To be done :: Duplicate the lines of the material verbatim, starting at the line that contains "Where should I click to: Open" and ending at the final line of the material, both included.

Materials provided ::
++++++

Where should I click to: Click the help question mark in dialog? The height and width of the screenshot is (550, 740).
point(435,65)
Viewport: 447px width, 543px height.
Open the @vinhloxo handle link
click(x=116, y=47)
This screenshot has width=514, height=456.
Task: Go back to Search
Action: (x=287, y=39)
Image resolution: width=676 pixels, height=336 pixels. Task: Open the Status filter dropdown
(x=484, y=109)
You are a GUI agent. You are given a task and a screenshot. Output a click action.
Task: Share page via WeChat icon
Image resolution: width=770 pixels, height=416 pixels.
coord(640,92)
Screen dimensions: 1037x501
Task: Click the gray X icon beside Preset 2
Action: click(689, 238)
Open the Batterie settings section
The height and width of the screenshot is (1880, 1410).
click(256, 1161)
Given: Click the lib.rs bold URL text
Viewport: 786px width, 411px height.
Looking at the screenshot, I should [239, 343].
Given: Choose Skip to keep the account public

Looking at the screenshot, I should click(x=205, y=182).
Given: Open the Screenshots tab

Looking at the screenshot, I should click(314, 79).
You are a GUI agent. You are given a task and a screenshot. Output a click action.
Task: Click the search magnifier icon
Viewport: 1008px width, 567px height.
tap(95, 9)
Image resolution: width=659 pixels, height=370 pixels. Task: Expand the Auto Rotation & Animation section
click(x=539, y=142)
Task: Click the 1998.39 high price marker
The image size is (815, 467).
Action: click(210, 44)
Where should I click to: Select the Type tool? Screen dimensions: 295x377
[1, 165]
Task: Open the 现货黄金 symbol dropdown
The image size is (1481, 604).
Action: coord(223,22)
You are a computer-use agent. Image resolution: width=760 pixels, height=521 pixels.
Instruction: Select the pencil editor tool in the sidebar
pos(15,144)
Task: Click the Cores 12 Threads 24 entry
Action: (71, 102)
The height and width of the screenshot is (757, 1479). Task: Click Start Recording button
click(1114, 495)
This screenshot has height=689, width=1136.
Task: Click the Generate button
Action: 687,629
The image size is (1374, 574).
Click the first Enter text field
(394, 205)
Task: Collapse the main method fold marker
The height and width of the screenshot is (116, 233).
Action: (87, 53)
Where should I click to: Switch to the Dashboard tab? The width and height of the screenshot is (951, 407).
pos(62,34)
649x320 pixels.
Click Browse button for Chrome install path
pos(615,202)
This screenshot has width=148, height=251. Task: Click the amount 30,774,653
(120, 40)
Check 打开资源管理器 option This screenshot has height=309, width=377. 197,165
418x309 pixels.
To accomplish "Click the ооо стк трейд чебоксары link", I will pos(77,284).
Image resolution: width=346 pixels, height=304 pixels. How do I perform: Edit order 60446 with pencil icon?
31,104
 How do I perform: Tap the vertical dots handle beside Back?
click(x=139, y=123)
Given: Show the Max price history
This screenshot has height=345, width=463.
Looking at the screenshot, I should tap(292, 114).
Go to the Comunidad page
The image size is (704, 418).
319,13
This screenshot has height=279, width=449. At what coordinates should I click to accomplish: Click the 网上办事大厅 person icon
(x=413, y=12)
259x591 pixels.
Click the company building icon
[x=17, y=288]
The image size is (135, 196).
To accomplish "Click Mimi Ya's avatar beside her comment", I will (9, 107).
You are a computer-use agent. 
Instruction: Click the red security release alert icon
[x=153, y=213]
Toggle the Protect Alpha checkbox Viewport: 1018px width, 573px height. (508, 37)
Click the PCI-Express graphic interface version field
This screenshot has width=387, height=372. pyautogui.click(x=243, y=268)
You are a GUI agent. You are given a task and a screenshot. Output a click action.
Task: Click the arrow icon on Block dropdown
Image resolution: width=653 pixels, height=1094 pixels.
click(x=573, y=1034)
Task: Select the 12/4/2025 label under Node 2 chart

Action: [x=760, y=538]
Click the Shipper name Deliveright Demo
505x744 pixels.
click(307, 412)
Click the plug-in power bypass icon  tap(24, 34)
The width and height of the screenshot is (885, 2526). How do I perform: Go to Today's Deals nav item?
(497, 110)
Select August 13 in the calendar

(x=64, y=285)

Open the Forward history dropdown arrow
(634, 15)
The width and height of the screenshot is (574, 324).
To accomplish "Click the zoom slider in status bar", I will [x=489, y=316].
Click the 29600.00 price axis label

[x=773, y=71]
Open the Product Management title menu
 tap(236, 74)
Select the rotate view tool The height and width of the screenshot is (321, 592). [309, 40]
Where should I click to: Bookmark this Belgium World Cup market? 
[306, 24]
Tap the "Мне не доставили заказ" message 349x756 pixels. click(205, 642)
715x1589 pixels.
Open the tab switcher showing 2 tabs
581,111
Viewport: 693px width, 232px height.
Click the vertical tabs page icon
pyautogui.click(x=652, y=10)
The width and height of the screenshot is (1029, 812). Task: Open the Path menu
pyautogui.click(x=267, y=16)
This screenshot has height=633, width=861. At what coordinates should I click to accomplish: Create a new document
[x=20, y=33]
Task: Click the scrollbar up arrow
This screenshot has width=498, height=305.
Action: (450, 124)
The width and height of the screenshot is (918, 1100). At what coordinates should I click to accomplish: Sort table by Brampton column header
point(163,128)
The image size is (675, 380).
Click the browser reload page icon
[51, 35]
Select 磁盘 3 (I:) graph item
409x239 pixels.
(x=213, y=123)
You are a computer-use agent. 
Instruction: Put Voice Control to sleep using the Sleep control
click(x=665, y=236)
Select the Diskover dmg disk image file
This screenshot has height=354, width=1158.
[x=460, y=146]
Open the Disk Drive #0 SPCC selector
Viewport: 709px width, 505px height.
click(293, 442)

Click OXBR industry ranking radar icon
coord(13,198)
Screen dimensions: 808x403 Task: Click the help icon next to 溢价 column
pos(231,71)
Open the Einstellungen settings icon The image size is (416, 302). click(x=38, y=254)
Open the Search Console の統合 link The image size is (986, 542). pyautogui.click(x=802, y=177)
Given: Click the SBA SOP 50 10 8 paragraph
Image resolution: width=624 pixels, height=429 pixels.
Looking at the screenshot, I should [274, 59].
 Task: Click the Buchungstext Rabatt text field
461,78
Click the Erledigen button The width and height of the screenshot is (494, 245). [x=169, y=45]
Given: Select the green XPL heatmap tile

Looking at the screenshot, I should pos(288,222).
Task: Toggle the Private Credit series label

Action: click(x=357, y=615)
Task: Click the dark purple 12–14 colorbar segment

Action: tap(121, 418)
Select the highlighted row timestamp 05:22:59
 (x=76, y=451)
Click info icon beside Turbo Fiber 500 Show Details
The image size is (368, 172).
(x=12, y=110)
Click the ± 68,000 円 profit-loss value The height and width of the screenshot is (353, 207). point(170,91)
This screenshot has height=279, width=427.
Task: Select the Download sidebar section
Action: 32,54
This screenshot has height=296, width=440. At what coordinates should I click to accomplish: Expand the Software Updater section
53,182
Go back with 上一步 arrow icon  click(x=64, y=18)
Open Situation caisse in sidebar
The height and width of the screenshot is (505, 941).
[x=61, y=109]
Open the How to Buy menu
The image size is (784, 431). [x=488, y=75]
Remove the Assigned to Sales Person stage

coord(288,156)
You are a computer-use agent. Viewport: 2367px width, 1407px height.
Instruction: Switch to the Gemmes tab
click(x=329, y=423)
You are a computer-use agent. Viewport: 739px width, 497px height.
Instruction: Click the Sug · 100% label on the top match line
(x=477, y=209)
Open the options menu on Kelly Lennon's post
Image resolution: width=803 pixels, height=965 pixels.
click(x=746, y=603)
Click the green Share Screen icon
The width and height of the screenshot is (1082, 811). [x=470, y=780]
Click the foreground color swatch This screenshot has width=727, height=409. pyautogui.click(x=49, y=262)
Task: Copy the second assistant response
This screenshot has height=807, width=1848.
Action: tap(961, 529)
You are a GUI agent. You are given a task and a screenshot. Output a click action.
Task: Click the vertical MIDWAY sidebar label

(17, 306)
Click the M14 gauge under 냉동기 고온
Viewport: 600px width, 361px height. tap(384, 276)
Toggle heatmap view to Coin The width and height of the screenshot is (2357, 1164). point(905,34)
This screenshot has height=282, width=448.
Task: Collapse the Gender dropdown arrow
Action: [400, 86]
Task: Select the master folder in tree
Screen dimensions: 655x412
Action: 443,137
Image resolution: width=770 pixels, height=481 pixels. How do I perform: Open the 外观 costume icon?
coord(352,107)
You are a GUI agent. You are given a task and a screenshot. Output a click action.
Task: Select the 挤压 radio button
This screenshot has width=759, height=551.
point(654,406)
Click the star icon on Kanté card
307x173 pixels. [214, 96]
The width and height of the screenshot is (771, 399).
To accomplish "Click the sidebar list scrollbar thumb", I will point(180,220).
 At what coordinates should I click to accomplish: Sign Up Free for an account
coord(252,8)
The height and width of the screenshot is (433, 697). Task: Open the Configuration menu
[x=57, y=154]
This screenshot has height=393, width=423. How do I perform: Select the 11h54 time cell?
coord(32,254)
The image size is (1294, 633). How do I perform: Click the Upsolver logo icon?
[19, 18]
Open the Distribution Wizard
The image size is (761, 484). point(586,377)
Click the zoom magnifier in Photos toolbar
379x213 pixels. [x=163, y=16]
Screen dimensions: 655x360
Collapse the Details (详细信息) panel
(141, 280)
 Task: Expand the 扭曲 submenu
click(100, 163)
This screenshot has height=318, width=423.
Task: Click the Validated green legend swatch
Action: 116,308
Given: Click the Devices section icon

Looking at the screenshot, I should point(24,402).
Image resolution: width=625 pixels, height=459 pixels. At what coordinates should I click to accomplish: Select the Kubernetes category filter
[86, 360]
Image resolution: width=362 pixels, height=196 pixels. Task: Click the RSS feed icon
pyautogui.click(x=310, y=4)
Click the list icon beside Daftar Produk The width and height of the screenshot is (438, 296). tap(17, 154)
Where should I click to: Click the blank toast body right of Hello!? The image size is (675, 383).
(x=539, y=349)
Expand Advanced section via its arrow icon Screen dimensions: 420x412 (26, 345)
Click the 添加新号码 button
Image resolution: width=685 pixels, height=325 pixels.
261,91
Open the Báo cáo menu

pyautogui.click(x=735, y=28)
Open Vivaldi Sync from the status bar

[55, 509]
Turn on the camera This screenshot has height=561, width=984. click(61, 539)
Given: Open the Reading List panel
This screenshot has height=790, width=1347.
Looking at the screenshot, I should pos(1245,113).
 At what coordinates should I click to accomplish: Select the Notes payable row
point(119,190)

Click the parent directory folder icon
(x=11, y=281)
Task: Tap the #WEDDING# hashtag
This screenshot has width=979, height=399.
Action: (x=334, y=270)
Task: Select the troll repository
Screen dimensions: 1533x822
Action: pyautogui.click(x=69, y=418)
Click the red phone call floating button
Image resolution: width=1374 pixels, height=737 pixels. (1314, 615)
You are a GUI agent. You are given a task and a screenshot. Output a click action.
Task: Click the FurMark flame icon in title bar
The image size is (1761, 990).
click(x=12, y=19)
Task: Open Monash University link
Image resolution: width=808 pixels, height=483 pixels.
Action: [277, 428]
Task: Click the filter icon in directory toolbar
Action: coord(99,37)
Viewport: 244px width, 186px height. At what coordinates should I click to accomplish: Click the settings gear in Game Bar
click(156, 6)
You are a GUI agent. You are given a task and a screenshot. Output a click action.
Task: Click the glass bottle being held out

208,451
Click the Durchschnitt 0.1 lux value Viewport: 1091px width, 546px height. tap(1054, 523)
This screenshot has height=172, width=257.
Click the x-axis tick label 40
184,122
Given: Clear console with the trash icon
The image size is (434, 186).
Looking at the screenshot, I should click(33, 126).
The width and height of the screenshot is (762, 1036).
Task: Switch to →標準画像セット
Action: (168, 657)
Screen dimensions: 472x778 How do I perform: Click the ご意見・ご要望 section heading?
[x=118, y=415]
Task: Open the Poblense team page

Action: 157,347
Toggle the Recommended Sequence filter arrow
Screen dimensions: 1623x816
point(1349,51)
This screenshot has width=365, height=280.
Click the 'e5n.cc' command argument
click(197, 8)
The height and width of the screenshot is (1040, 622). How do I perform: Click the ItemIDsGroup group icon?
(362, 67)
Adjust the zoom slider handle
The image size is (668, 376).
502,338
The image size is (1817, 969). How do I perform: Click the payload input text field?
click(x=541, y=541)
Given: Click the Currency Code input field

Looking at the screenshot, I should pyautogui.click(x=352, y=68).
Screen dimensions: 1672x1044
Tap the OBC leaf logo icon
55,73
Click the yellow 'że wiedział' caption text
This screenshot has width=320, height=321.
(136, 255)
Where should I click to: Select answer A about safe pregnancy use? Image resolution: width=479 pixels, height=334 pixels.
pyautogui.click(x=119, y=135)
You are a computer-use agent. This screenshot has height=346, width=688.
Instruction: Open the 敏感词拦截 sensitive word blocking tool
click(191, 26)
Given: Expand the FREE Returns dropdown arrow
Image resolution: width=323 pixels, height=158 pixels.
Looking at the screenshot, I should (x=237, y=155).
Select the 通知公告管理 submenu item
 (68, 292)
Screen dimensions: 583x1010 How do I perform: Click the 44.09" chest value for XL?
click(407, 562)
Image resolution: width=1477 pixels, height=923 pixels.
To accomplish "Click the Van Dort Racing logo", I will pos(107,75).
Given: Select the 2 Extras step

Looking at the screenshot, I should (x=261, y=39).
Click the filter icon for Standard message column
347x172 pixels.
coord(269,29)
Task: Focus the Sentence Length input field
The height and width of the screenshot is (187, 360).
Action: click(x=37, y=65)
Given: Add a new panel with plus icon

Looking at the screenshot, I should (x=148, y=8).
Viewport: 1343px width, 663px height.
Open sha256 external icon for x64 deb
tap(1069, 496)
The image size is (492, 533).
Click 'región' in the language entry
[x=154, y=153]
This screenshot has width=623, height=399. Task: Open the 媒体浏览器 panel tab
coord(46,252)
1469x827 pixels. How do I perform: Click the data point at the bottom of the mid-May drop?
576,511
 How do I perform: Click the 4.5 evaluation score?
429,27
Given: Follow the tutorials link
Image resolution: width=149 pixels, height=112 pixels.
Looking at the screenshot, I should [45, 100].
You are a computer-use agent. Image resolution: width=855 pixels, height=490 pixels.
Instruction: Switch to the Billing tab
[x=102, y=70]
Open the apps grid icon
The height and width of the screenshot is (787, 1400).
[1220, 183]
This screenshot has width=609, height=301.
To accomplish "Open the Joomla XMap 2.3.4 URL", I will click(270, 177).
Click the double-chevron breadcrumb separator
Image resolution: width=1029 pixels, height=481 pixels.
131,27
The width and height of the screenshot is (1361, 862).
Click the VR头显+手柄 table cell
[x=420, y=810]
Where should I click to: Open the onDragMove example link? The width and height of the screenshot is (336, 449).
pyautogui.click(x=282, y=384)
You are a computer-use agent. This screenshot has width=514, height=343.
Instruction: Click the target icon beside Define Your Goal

++++++

Full solution ::
Where should I click to: Open the onDragMove example link? The width and height of the screenshot is (336, 449).
pyautogui.click(x=282, y=384)
You are a computer-use agent. This screenshot has width=514, height=343.
Instruction: Click the target icon beside Define Your Goal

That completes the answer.